(Saved entries)
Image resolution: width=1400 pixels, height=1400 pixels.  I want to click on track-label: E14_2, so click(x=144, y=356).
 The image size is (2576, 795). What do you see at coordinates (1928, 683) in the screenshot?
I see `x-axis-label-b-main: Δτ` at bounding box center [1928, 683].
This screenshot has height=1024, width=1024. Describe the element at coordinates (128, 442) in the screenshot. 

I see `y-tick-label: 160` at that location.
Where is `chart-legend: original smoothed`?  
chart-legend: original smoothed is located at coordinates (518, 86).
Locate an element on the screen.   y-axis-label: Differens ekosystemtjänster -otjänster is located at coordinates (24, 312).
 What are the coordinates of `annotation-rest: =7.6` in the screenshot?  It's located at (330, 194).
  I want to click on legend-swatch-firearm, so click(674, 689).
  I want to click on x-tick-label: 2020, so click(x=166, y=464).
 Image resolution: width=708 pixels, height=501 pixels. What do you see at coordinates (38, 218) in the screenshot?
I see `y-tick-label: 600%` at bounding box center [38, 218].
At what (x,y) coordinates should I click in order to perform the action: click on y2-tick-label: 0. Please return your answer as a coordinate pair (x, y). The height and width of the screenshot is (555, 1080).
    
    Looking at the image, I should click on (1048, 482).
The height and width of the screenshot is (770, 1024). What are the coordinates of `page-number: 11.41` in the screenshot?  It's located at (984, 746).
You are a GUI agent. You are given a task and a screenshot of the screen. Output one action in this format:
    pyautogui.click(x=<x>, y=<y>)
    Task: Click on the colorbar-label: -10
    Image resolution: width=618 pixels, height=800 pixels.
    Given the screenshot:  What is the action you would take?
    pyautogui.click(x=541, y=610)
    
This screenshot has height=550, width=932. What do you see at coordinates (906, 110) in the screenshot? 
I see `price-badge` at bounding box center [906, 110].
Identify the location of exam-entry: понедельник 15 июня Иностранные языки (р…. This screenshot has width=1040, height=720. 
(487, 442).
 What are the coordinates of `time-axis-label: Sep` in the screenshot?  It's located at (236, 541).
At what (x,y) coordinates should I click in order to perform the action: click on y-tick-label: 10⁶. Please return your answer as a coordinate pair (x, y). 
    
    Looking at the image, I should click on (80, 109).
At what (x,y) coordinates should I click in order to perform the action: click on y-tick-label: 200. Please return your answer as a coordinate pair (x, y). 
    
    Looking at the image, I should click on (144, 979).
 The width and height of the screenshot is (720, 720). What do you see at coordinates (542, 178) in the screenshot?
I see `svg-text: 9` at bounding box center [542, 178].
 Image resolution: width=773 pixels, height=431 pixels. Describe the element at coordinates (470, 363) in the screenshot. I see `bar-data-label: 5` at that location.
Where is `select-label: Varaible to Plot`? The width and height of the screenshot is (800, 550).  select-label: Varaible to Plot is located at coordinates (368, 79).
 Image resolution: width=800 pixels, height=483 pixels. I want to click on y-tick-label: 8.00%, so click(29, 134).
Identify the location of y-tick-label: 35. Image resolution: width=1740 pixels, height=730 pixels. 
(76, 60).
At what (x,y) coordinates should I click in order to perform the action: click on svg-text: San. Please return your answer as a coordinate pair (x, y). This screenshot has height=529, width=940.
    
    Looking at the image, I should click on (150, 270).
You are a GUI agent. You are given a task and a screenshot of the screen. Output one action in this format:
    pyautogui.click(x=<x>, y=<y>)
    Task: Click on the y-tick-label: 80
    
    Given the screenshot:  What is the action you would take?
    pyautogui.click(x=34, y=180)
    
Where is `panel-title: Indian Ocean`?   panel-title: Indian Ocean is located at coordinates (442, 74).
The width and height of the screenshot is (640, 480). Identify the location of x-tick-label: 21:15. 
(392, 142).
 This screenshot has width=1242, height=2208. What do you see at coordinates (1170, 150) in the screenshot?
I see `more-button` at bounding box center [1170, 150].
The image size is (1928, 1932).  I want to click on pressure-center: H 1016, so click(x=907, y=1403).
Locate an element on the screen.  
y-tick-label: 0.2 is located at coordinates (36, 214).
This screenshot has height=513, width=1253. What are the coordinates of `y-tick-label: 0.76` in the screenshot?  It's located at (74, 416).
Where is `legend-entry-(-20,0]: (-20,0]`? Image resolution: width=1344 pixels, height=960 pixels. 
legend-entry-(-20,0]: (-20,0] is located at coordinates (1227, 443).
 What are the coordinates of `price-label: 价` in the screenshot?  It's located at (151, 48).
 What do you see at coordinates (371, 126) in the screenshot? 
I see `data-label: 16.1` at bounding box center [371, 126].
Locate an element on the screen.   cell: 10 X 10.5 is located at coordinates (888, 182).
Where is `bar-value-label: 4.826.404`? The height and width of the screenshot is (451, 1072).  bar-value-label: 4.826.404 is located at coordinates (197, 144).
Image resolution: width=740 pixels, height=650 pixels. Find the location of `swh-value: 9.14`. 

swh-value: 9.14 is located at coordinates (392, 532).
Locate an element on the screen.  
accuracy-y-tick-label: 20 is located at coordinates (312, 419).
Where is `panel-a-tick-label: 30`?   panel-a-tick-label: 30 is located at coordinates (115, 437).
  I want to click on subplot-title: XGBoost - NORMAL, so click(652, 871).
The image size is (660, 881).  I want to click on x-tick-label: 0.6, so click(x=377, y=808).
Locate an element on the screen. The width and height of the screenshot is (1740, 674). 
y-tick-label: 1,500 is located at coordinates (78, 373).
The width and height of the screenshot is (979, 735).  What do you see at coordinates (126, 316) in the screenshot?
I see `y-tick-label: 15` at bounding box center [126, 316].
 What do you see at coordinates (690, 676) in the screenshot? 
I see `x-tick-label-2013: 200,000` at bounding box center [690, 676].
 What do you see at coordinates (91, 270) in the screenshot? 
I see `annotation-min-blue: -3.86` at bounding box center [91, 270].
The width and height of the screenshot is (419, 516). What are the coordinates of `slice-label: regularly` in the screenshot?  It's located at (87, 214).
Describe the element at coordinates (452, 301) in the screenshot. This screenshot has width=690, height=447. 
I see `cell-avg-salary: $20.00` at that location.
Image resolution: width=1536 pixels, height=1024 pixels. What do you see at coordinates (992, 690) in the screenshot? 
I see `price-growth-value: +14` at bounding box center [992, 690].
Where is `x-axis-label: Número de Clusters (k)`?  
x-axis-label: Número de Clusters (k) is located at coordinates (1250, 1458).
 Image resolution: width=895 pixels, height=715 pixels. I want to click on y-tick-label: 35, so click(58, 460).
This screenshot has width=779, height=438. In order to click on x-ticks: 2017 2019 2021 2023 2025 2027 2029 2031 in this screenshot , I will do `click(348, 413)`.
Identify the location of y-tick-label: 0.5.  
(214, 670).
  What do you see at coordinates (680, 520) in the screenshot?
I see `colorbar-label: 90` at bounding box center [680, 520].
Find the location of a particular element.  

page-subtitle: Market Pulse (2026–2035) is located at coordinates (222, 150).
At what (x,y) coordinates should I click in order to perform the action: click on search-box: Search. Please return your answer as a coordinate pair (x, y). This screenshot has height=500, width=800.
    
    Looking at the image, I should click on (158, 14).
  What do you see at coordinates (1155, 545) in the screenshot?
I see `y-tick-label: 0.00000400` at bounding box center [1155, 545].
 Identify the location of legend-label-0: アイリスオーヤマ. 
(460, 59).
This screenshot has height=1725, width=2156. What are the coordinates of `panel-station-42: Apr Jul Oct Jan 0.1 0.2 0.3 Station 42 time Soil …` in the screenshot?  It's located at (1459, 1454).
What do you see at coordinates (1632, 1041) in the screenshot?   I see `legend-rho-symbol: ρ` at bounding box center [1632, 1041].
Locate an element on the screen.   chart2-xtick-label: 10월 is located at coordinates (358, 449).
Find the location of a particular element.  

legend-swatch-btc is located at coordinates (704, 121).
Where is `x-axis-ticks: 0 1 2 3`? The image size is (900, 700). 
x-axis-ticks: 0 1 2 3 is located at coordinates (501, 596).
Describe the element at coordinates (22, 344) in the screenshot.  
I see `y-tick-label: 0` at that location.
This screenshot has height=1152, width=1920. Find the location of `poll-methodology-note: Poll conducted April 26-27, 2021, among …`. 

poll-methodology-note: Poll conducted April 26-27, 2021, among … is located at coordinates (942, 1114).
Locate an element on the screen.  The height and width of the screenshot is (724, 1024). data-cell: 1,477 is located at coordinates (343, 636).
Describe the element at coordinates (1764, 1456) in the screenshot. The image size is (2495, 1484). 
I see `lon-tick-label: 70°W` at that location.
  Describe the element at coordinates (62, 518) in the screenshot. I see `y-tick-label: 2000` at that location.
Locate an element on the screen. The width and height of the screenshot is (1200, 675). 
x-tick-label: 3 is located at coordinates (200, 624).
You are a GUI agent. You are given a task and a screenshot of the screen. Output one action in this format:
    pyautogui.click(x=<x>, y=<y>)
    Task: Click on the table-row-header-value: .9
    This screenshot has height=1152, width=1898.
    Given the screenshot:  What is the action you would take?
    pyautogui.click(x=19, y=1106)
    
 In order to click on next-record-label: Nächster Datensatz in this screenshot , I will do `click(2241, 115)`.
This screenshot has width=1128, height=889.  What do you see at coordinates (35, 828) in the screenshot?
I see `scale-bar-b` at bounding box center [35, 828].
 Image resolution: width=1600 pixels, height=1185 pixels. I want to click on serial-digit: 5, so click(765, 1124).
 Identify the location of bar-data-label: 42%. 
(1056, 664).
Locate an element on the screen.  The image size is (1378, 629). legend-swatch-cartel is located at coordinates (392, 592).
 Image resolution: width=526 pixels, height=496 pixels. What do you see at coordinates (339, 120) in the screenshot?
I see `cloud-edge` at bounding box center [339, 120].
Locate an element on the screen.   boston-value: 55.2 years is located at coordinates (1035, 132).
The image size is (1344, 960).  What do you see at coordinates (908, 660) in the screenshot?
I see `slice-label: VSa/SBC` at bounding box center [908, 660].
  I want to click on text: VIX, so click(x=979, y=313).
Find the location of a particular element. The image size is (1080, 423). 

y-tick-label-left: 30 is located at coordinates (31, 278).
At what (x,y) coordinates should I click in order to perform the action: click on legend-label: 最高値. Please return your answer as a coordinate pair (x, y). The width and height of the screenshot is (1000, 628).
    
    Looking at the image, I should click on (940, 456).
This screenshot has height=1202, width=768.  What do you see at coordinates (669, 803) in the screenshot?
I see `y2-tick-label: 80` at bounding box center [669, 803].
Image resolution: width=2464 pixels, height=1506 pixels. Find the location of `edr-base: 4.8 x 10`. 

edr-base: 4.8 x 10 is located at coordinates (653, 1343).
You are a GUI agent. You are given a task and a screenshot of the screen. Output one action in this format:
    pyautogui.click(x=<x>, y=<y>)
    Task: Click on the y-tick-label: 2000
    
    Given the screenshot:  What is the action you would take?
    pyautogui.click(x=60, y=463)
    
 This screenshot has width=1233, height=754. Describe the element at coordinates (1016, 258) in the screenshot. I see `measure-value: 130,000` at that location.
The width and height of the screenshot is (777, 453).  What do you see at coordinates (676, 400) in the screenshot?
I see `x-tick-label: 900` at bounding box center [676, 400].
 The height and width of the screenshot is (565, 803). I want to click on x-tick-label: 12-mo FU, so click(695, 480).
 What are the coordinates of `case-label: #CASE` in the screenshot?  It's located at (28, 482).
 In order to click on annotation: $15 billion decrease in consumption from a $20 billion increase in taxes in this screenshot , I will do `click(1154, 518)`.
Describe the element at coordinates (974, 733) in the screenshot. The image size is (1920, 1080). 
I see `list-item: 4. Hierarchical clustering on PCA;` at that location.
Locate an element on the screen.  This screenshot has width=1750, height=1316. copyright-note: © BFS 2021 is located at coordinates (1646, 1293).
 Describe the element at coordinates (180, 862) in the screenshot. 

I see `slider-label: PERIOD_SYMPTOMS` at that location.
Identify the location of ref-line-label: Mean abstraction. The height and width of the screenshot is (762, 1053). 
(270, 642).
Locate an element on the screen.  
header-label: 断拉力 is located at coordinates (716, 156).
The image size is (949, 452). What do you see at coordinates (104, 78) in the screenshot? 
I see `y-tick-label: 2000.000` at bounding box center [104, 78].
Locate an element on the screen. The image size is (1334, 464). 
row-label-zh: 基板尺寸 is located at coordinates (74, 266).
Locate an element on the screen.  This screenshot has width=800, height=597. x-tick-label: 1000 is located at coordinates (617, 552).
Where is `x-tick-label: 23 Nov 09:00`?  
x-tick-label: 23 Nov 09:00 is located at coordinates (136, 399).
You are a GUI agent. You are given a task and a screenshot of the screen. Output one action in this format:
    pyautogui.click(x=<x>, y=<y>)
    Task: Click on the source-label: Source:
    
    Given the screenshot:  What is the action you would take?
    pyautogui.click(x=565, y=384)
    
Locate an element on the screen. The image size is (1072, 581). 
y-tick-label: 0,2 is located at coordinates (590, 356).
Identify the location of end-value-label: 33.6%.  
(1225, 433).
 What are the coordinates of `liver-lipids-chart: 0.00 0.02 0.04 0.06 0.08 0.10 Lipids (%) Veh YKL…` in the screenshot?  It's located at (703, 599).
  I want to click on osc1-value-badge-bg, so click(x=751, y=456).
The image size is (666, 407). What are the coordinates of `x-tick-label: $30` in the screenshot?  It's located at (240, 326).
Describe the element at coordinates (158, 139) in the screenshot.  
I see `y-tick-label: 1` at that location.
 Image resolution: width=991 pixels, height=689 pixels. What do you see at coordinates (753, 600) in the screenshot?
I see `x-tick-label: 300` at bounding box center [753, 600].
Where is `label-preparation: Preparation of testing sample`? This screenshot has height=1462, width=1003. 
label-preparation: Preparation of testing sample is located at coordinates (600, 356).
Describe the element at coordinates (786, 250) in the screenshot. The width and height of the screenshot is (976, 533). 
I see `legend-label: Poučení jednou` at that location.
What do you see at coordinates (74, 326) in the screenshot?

**WHAT IS REQUIRED**
Please copy the items from the start up to and including the line with "center [1928, 683].", replacing "Image resolution" with "Screenshot size" and changing nothing else.

**RESULT OF THIS TASK**
Screenshot size: width=1400 pixels, height=1400 pixels.  I want to click on track-label: E14_2, so click(x=144, y=356).
 The image size is (2576, 795). What do you see at coordinates (1928, 683) in the screenshot?
I see `x-axis-label-b-main: Δτ` at bounding box center [1928, 683].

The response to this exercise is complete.